D: Michael Patrick Jann; with Kirstie Alley, Ellen Barkin, Kirsten Dunst, Denise
Richards, Allison Janney, Will Sasso, Mindy Sterling, Sam McMurray, Mo Gaffney, Nora
Dunn. (PG-13, 93 min.)
Coming as this does from a television director (Jann, late of MTV's The State)
and a television writer (Lona Williams of The Drew Carrey Show),it's no wonder that
this biting parody of flyover-state beauty contests feels like a bad made-for-TV
movie of the week. Jann does his best with what is essentially weak material, and
his mockumentary approach is a worthy tack; he just doesn't go as far as he should,
which results in a stillborn comedy of subterfuge and backbiting that's all hair
and no teeth. It all feels a bit like an uninspired take on Christopher Guest's genuinely
hilarious Waiting for Guffman. The film opens as a documentary crew arrives in Mount
Rose, Minnesota, to film the Sarah Rose Miss Teen Princess America Pageant, a cosmetic
company-sponsored event that has thrown the entire town into an uproar, resulting
in the kind of underhanded and duplicitous territoriality we've always assumed is
part and parcel of the pageant mystique.
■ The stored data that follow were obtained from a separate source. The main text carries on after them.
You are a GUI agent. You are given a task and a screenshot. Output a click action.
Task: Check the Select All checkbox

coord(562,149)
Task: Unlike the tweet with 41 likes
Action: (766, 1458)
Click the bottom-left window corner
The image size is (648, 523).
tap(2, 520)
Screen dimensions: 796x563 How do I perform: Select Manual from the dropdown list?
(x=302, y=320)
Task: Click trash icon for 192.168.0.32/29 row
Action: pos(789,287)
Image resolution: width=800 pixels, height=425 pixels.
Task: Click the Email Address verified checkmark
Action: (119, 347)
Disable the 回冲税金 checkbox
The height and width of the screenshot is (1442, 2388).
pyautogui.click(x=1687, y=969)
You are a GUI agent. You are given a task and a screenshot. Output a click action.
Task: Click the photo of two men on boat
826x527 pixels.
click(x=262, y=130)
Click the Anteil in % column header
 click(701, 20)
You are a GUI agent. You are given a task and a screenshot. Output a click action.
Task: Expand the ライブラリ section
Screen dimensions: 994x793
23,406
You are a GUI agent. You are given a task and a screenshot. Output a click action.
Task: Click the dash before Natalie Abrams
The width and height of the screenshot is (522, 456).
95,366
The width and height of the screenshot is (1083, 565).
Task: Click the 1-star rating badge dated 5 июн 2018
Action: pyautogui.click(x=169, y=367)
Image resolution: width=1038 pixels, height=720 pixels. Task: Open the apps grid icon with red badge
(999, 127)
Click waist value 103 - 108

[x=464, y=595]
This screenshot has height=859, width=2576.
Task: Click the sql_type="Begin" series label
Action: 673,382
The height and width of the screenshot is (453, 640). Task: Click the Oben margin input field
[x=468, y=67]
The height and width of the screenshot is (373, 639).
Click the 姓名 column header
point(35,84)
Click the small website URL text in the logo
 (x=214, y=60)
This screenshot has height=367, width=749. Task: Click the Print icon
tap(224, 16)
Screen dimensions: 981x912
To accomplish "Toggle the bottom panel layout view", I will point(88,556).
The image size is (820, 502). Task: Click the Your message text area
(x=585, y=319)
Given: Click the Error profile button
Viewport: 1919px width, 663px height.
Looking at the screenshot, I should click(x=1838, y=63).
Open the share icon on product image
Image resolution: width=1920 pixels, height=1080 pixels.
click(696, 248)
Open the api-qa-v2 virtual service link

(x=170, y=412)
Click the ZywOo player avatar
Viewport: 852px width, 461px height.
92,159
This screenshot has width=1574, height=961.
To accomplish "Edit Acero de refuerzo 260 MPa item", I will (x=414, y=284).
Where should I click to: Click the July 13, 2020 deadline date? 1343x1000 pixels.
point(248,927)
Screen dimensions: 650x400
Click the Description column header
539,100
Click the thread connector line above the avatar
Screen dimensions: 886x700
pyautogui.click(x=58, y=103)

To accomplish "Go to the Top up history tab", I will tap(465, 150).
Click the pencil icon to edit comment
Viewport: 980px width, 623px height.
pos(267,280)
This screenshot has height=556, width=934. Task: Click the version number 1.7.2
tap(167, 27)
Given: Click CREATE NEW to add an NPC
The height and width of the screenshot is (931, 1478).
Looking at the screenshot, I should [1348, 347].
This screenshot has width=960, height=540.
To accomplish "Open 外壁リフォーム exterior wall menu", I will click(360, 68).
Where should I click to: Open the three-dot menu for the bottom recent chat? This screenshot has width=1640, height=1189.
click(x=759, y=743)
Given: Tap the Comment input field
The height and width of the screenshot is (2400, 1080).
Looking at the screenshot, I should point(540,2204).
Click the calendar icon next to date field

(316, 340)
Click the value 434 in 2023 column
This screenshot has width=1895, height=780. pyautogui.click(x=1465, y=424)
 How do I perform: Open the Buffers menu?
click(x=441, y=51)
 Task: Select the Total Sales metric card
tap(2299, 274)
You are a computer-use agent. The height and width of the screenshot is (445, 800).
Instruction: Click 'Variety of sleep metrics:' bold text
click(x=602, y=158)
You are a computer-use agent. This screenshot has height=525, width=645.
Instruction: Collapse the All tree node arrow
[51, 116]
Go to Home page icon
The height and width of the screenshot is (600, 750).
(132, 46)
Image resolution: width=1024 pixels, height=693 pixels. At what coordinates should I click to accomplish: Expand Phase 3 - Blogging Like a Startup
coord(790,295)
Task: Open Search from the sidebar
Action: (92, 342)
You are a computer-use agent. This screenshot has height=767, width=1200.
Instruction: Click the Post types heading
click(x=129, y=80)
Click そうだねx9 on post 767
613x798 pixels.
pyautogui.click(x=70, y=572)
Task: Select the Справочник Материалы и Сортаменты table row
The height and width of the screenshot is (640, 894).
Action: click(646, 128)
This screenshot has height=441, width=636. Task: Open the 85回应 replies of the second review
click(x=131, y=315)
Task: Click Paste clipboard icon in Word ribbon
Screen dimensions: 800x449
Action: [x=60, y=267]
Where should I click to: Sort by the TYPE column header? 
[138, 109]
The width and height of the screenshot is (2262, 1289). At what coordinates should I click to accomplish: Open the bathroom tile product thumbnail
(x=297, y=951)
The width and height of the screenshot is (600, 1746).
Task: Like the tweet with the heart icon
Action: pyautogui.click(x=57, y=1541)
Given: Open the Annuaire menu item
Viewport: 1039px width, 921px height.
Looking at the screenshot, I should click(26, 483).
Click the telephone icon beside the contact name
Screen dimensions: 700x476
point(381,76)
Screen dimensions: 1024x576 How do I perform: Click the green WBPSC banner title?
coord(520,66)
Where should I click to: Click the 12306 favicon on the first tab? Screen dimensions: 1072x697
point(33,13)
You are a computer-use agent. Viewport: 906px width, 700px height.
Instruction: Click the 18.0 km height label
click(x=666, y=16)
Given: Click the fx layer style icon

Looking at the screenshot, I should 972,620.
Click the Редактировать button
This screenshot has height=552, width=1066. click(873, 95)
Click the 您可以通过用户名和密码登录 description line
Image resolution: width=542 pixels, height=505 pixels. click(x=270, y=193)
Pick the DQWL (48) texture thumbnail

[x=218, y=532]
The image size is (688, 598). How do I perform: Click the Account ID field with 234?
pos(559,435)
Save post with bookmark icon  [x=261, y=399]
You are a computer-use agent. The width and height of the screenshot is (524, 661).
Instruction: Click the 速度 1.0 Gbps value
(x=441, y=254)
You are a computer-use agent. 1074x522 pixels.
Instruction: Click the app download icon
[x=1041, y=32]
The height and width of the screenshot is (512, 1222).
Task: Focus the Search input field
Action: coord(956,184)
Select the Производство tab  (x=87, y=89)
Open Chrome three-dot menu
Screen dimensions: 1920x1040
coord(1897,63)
Battling it out for the title are Becky
Leeman (Richards, in full pout mode), the spoiled rich kid whose mother Gladys (Alley)
won the same honor way back when, and Amber Atkins (Dunst), the vaguely white trash
good girl - smart, cute, honest, and wondering what she's doing embroiled in this
whole affair. Amber's mother Annette (Barkin, with beer can firmly clutched in her
hand throughout the film), has long despised the Leemans, and vice versa, making
this less a contest than an all-out war. Into this combustible mix Jann throws a
bizarre panel of judges which includes a borderline pederast who ogles the young
contestants at every opportunity and a dimwitted pair of country rubes, one of whom
is clearly retarded. It's not just unfunny, it's also patently offensive, which is
par for the course in Drop Dead Gorgeous. The film manages to take a clever idea
or two and run them into the ground with all the finesse of a backhoe. One of the
film's less clever running gags (alongside Ms. Atkins' alcoholism) is the over-the-top
use of Minnesota vernacular, including the cringe-inducing "ya, you betcha"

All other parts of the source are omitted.